Some final checks before the hoard arrived.
We had new Boundless Oortlets and some fetching headpieces for players to wear. (And they did wear them!!)
Players playing.
More players.
Even more players.
In case you missed it - here is the latest Boundless trailer - (comment on the news thread):
The trailer includes a load of new features, assets and polish.
In the week commencing Monday 5th December, whilst we were traveling home, the team has been preparing the demo version for release on Steam. The majority of features shown in the trailer will be included or modified to make them more suitable for the game. For example, we had a shortened tutorial for the demo, we stocked your inventory with a collection of basic equipment, and we also made sure that when players entered the first world from the sanctum that they warped in close to each other. We think this stuff was necessary to give players an experience of Boundless in minutes rather than hours.
The Hunter and Basher will not make it into this release. Unfortunately, their AI and navigation are still a bit premature to release them in the wild. However, there is a long list of new and improved things that you can check out in next week’s release.
Come New Year, we will be focusing our efforts on the following:
- Completing the GUI overhaul
- Combat system improvements including addition of the Lance and creature balance.
- Add creature variants and new creatures.
- Add the sign, donation box, ladder, etc.
- Add more VFX / SFX
- Complete the overhaul of the smart staking / inventory system.

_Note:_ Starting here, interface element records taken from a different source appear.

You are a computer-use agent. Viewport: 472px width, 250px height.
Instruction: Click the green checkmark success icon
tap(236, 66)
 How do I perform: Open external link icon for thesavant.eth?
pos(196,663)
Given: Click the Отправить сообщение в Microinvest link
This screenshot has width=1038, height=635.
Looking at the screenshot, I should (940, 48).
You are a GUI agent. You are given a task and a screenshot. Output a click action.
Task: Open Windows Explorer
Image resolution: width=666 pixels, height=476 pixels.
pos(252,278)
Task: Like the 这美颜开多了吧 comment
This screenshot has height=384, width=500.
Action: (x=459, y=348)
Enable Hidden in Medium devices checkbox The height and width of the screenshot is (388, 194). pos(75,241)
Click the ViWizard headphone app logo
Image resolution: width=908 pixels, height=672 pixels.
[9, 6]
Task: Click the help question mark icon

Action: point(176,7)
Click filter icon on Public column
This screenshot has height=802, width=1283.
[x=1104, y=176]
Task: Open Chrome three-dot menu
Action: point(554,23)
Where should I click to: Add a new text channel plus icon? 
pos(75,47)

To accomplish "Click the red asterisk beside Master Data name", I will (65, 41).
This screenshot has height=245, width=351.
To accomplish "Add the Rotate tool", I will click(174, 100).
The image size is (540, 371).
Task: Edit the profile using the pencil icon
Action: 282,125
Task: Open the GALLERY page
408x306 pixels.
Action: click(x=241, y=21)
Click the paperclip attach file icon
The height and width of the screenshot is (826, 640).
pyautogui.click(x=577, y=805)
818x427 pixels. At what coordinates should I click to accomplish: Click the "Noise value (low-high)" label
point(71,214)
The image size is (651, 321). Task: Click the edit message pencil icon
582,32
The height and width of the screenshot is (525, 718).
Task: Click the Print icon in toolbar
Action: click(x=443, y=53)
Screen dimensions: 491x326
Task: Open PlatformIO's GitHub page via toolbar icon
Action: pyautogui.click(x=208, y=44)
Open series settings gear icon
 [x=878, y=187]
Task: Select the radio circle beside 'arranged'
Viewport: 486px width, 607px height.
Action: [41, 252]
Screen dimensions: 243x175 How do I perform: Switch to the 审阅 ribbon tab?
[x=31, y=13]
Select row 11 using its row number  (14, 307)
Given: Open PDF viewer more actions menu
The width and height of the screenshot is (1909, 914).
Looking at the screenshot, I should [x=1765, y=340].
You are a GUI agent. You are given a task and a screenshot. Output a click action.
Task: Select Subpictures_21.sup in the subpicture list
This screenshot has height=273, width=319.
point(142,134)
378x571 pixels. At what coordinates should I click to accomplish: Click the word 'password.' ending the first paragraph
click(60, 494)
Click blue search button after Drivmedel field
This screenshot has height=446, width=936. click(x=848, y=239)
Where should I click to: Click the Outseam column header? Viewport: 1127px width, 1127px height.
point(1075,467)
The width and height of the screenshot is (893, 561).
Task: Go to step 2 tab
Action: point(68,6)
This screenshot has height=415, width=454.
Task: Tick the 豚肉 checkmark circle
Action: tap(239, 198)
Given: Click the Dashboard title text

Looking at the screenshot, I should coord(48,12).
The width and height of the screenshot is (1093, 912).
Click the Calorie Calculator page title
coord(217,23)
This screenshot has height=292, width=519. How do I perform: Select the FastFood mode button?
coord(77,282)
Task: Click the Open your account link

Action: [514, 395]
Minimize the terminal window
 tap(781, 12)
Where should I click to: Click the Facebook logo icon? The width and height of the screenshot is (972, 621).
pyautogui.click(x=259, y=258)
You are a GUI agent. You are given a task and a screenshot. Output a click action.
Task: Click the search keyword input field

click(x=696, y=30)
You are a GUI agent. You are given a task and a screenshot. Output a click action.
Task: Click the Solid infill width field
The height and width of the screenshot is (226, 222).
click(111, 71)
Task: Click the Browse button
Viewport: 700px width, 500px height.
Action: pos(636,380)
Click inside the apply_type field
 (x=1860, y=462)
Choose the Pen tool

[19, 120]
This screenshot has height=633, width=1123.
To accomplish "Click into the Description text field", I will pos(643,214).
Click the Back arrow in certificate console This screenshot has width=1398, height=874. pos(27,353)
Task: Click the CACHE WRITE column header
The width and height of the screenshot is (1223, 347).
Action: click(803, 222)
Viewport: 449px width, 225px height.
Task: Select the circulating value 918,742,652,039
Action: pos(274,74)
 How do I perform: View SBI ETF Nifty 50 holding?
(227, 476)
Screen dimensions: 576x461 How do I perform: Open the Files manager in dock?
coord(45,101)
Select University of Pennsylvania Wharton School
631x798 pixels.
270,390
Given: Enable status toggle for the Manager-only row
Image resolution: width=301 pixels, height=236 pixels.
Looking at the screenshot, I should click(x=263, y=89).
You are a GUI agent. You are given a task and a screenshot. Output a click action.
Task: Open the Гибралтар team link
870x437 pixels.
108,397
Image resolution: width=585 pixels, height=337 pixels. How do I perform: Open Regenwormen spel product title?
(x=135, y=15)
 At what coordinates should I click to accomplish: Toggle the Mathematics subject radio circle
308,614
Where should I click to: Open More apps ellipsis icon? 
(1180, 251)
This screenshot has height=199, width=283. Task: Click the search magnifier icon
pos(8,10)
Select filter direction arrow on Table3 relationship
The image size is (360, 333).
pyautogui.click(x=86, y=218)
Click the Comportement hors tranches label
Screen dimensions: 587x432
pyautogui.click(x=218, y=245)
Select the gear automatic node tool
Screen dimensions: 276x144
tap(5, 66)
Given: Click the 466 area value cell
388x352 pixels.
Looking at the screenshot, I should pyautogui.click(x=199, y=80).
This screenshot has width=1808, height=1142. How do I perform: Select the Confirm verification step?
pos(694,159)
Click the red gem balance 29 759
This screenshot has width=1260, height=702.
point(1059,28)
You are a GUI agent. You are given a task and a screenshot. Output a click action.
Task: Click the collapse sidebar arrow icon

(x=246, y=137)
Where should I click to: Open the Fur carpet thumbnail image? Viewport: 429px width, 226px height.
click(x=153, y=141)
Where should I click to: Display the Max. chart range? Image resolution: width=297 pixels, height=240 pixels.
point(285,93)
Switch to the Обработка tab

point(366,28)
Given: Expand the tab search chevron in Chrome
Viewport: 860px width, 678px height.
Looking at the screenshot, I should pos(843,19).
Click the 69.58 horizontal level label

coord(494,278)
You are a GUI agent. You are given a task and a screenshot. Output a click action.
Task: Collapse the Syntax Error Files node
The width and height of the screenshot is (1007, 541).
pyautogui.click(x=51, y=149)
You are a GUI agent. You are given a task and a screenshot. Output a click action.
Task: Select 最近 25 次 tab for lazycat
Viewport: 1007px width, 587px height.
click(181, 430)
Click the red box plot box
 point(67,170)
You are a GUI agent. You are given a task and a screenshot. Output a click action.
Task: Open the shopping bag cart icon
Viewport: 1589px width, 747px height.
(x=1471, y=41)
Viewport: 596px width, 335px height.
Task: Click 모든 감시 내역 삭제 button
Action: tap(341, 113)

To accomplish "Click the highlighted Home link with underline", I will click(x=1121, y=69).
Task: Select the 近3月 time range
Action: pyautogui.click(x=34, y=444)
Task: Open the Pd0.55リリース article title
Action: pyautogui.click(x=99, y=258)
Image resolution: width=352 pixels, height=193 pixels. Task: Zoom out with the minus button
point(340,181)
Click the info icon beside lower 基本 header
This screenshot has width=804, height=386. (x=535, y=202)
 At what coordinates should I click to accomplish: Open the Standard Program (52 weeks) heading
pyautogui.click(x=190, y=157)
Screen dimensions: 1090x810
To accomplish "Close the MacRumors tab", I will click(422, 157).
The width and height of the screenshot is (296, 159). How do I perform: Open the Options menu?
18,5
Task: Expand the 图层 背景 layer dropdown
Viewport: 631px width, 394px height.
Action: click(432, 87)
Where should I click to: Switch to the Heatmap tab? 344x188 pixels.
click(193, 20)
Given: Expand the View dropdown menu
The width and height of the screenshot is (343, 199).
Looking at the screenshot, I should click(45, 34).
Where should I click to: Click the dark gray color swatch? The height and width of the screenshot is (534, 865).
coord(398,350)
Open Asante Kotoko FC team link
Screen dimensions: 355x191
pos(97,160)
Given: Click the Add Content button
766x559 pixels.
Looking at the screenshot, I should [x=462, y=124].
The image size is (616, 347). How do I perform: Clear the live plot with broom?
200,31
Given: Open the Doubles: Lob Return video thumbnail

- More sophisticated progression system including achievements.
- Add Guilds system
- … and many more tweaks and improvements!
Code
Mainly cleaning up the code that we implemented for the trailer and demo to prepare for the release next week. However, we have been adding new things such as:
- VFX for the roadrunner and cuttletrunk
- New News feed in the HUD (level up and world information)
- You always leave and restart the game from the Sanctum.
- New animations for the Hopper and Cuttletrunk.
- New impact and hitting VFX.
- Other than that, we are all bug fixing.
Design
Much of last week was taken up with PSX, with Luke and Ollie both flying to Anaheim and doing the show, and Rob working long hours with Jim preparing key artwork to go with the trailer.
This week was mainly about recovering from that experience, and fixing and polishing the work we’ve done so it can be released:
- Luke has been polishing up the Sanctum and the tutorial so that new players will have a nice introduction to the game.
- Ollie has been looking at some balance work, especially to do with creatures.
- Rob has been working on the areas of the HUD and GUI that didn’t make it into the demo, but that we want to get in soon.
Art
After working on the trailer over the last few weeks the art team is now getting ready for our next release. We’re very excited to bring you the playable version of the Boundless trailer!
We’re creating progression models of the creatures.
- Here’s the Hopper from Jess:
- The standard and elemental Cuttletrunk from Jess:
- More Wildstock tiers from Claudio:
- Dom has been re-working our block breaking effect. Here’s a work in progress proof of concept using flipbook textures replacing the current block break effect:
For the end solution we plan to use a 3D shader that we can use for breaking both voxel blocks and polygonal meshes for props, plants etc. We’ll be developing this in the New Year.
For future release Amanda is concepting the block parasite and worms. More of this to come in a separate post very soon.
Also for release in the New Year we’ve completed the progression models for our new grapple.
Here’s a sneak peek of the gem version (again from Jess) :
So an extremely busy couple of weeks.